Die neue Studie wiederholt eine Reihe von genetischen Veränderungen, die in einer Hefe aufgetreten 100 Millionen Jahren oder so, wenn eine kritische Gen wurde dupliziert und dann unterteilt seine Nährstoff-Verarbeitung Aufgaben besser zu nutzen der Zucker kommt es auf nach Essen.
"Eine Quelle der Neuheit ist Gen-Duplikation", sagt Carroll. "Wenn Sie zwei Kopien eines Gens haben, können nützliche Mutationen entstehen, mit denen ein oder beide Gene, um neue Funktionen zu erforschen und gleichzeitig die alte Funktion. Dieses Phänomen ist auf die ganze Zeit in jedem Lebewesen gehen. Viele von uns sind herum mit doppelte Gene sind wir nicht bewusst. Sie kommen und gehen. "
In kurzen, sagt Carroll, zwei Gene kann besser sein als eine, weil Redundanz fördert eine Arbeitsteilung. Gene können nicht mehr als eine Sache, und der Vervielfältigung fügt eine neue genetische Ressource, die die Arbeitslast teilen können oder neue Funktionen hinzufügen. Zum Beispiel bei Menschen die Fähigkeit, Farben zu sehen erfordert unterschiedliche molekulare Rezeptoren, zwischen Rot und Grün zu unterscheiden, aber beide entstanden aus der gleichen Vision-Gen.
Die Schwierigkeit, sagt er, zu sehen, die Schritte der Evolution ist, dass in der Natur genetische Veränderung tritt in der Regel an einem Schneckentempo, mit sehr kleinen Schritten der Veränderung bei den chemischen Basenpaare, aus denen sich Gene akkumulieren über Tausende bis Millionen von Jahren.

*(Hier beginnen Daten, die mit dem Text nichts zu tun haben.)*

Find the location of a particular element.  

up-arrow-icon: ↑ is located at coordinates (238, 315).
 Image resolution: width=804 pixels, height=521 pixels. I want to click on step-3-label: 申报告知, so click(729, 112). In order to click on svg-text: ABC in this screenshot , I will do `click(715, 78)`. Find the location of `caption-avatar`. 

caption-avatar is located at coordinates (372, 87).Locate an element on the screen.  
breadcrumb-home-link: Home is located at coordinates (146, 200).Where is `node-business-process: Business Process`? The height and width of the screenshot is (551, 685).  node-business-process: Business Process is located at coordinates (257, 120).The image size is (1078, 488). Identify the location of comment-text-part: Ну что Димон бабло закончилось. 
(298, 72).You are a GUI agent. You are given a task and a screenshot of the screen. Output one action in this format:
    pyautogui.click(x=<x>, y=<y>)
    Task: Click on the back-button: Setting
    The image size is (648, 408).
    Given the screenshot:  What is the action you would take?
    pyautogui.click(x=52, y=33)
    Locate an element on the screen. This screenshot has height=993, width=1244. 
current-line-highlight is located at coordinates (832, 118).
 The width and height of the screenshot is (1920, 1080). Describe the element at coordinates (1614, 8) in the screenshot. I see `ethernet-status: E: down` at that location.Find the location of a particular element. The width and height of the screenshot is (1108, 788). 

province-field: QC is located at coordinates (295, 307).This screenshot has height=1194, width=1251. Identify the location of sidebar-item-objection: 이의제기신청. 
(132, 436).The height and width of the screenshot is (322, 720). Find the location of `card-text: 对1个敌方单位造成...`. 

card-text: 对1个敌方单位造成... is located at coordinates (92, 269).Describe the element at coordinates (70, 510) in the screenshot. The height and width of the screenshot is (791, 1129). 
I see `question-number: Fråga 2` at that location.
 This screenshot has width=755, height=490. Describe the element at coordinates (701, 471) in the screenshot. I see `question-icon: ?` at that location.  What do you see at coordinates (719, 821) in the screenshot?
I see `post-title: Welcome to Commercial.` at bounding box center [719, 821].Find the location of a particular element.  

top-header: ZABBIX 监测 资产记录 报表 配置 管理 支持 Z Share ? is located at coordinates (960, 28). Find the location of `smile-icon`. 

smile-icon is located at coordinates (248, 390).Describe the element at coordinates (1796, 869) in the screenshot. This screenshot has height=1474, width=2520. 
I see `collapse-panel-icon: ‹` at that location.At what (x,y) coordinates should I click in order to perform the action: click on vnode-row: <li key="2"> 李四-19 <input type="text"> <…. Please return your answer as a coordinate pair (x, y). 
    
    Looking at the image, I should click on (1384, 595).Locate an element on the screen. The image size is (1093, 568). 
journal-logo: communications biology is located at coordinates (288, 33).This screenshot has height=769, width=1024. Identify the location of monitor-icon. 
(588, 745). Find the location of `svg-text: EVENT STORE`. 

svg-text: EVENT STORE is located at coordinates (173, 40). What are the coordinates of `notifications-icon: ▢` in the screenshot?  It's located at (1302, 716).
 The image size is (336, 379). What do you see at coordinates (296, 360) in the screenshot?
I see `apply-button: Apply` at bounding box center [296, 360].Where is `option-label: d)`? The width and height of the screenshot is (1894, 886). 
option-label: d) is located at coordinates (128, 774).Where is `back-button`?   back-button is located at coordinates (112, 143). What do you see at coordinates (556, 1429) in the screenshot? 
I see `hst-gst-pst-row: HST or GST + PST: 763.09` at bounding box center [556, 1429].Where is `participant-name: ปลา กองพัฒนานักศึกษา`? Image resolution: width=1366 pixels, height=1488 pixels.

Zur Messung solch kleiner Wandel erfordert ein Modell Organismus wie einfache Bierhefe, dass viele Nachkommen produziert in relativ kurzer Zeit. Hefe, Carroll argumentiert, sind perfekt, weil ihre reproduktive Qualitäten Untersuchung der genetischen Veränderung auf dem tiefsten Niveau und größte Auflösung zu ermöglichen, weil die Forscher erzeugen kann und schnell zählen eine Vielzahl von Organismen. Die gleiche Arbeit in Fruchtfliegen, einer der mächtigsten Modelle Biologie ist, würde "ein Fußballstadion voller Fliegen" und jahrelange zusätzliche Arbeit, erklärt Carroll.
"Der Prozess der immer besser tritt in sehr kleinen Schritten. Wenn im Laufe der Zeit verschärft, machen diese sehr kleine Änderungen eine Gruppe von Organismen erfolgreich und sie Wettbewerbsverbote andere", so Carroll.
Die neue Studie beteiligten Auslagern verschiedenen Regionen des Hefe-Genoms auf ihre Auswirkungen auf die Leistung des Zwei Gene, sowie Engineering in das Gen aus einer anderen Spezies der Hefe, die nur ein einziges Exemplar erhalten hatte, zu beurteilen.
"Wir nachvollzogen Schritte der Evolution", die Wisconsin Biologe erklärt.
Die Arbeit zeigt sehr detailliert, wie die Ur-Gen gewonnen Effizienz durch Vervielfältigung und Teilung der Arbeit.
"Sie wurden optimal in diesem Job verbunden sind. Sie sind unter einer Decke arbeiten, aber zusammen sind sie besser auf die Arbeit der Ur-Gen statt", sagt Carroll. "Die natürliche Selektion hat ein Gen mit zwei Funktionen übernommen und Skulpturen ein Fließband mit zwei spezialisierten Gene."